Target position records
########################################

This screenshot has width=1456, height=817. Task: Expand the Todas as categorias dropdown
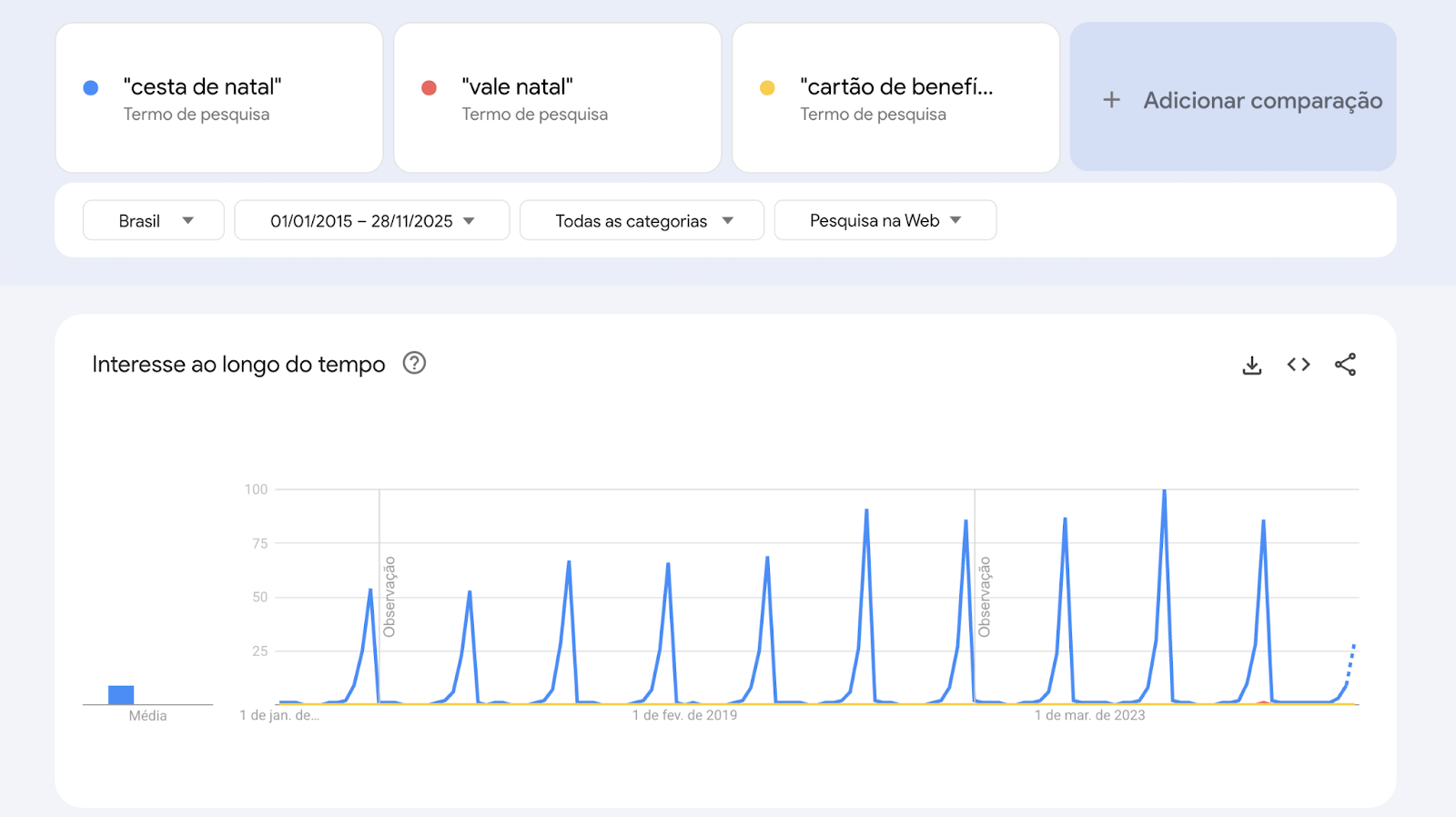point(642,220)
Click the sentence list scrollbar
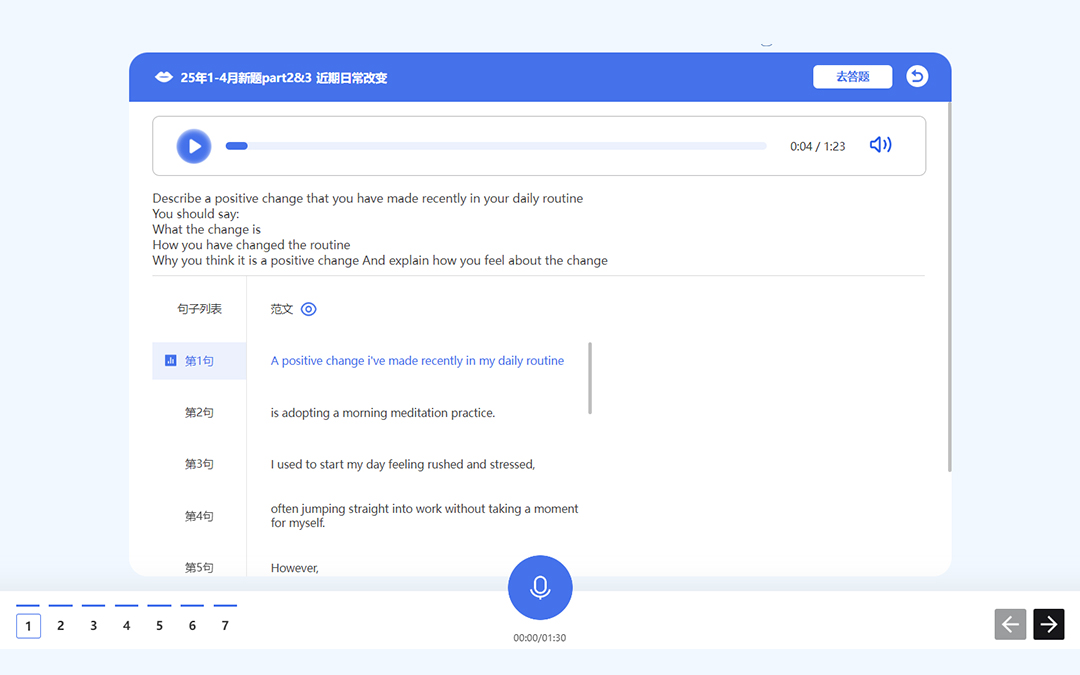Image resolution: width=1080 pixels, height=675 pixels. pyautogui.click(x=590, y=378)
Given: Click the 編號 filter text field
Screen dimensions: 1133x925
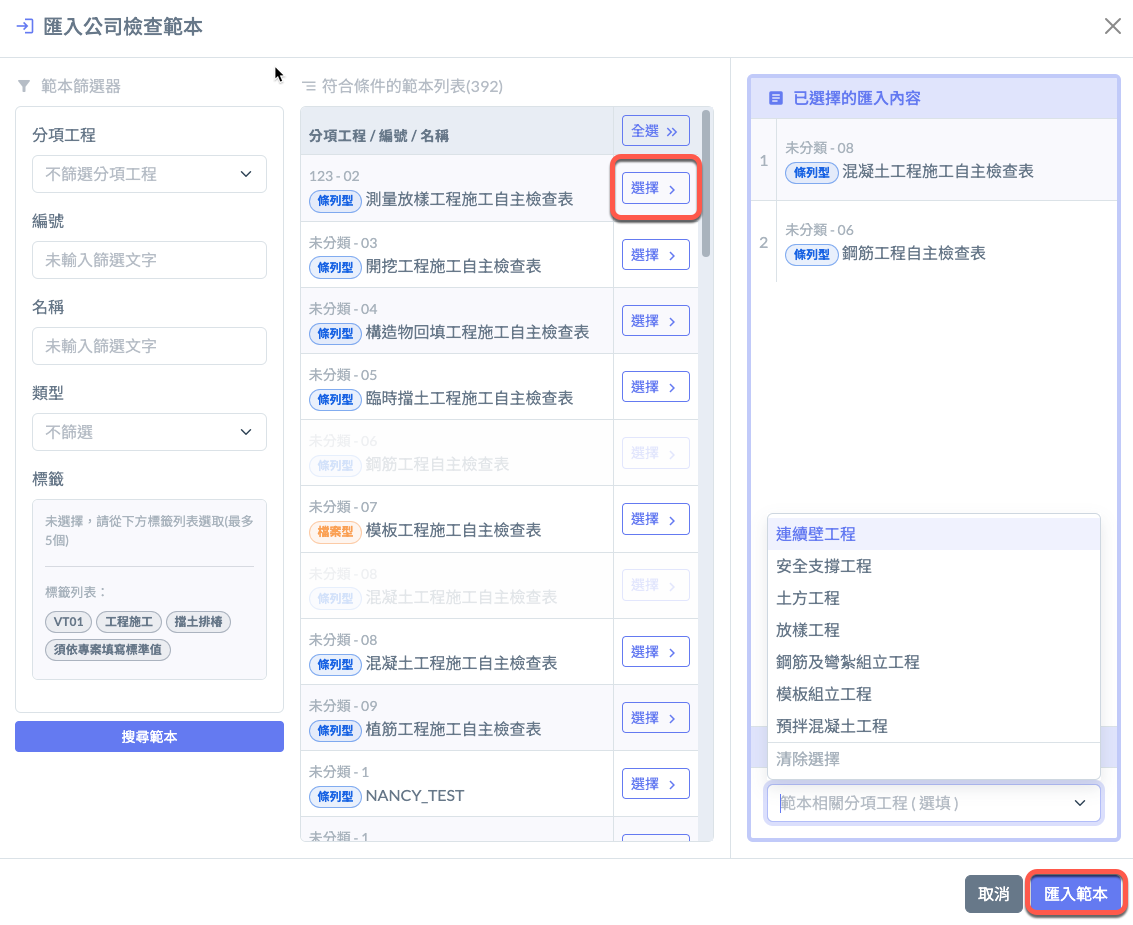Looking at the screenshot, I should (x=149, y=260).

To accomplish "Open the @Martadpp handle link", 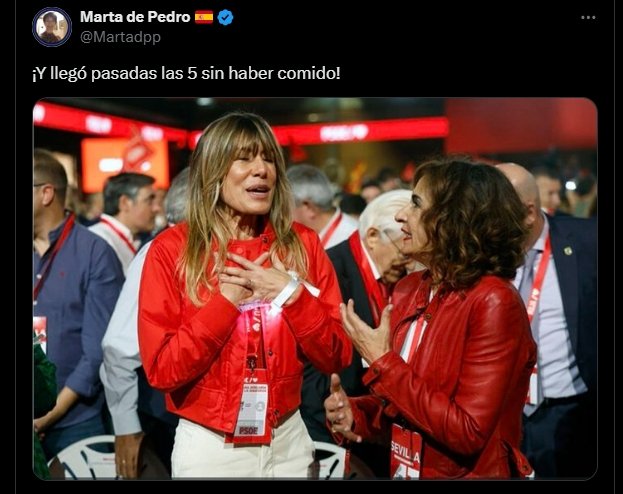I will [120, 37].
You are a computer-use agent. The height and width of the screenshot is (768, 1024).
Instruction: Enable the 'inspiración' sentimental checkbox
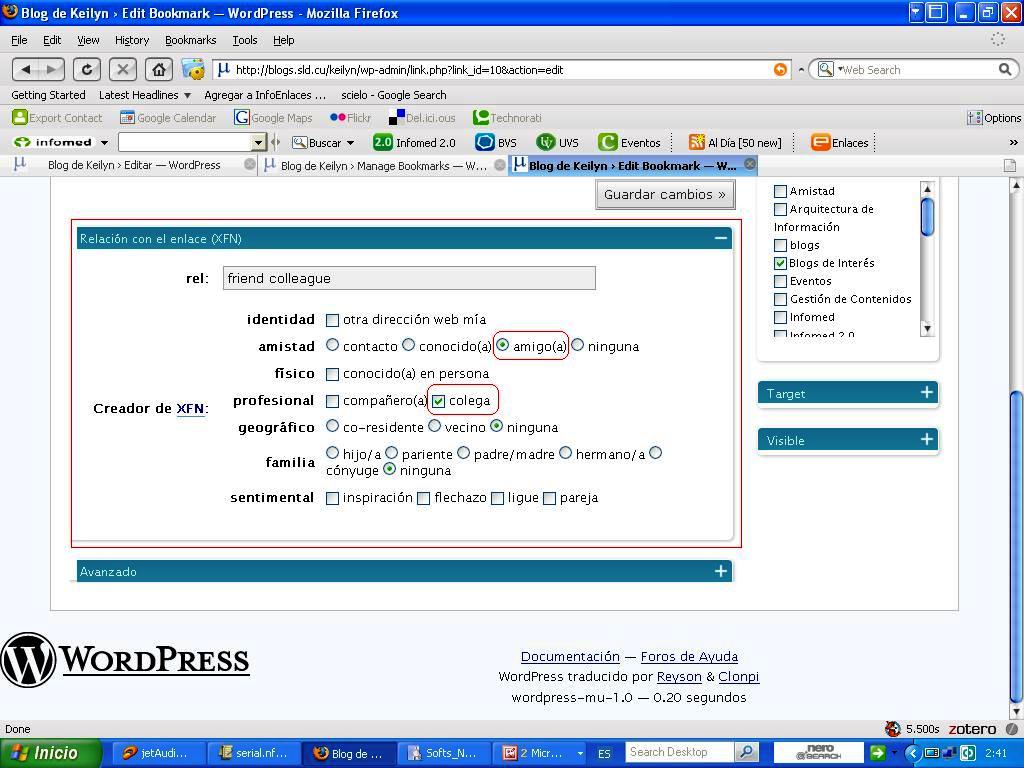(333, 498)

########################################

## EXERCISE DETAILS
Rewrite the material from its start through the line containing "Image resolution: width=1080", requests included, shifting every number in the answers, such as the click coordinates, up by 104. Omit the pictures.

## COMPLETE RESPONSE
This screenshot has width=1456, height=817. Task: Expand the Todas as categorias dropdown
point(746,324)
Click the sentence list scrollbar
Image resolution: width=1184 pixels, height=779 pixels. pyautogui.click(x=694, y=482)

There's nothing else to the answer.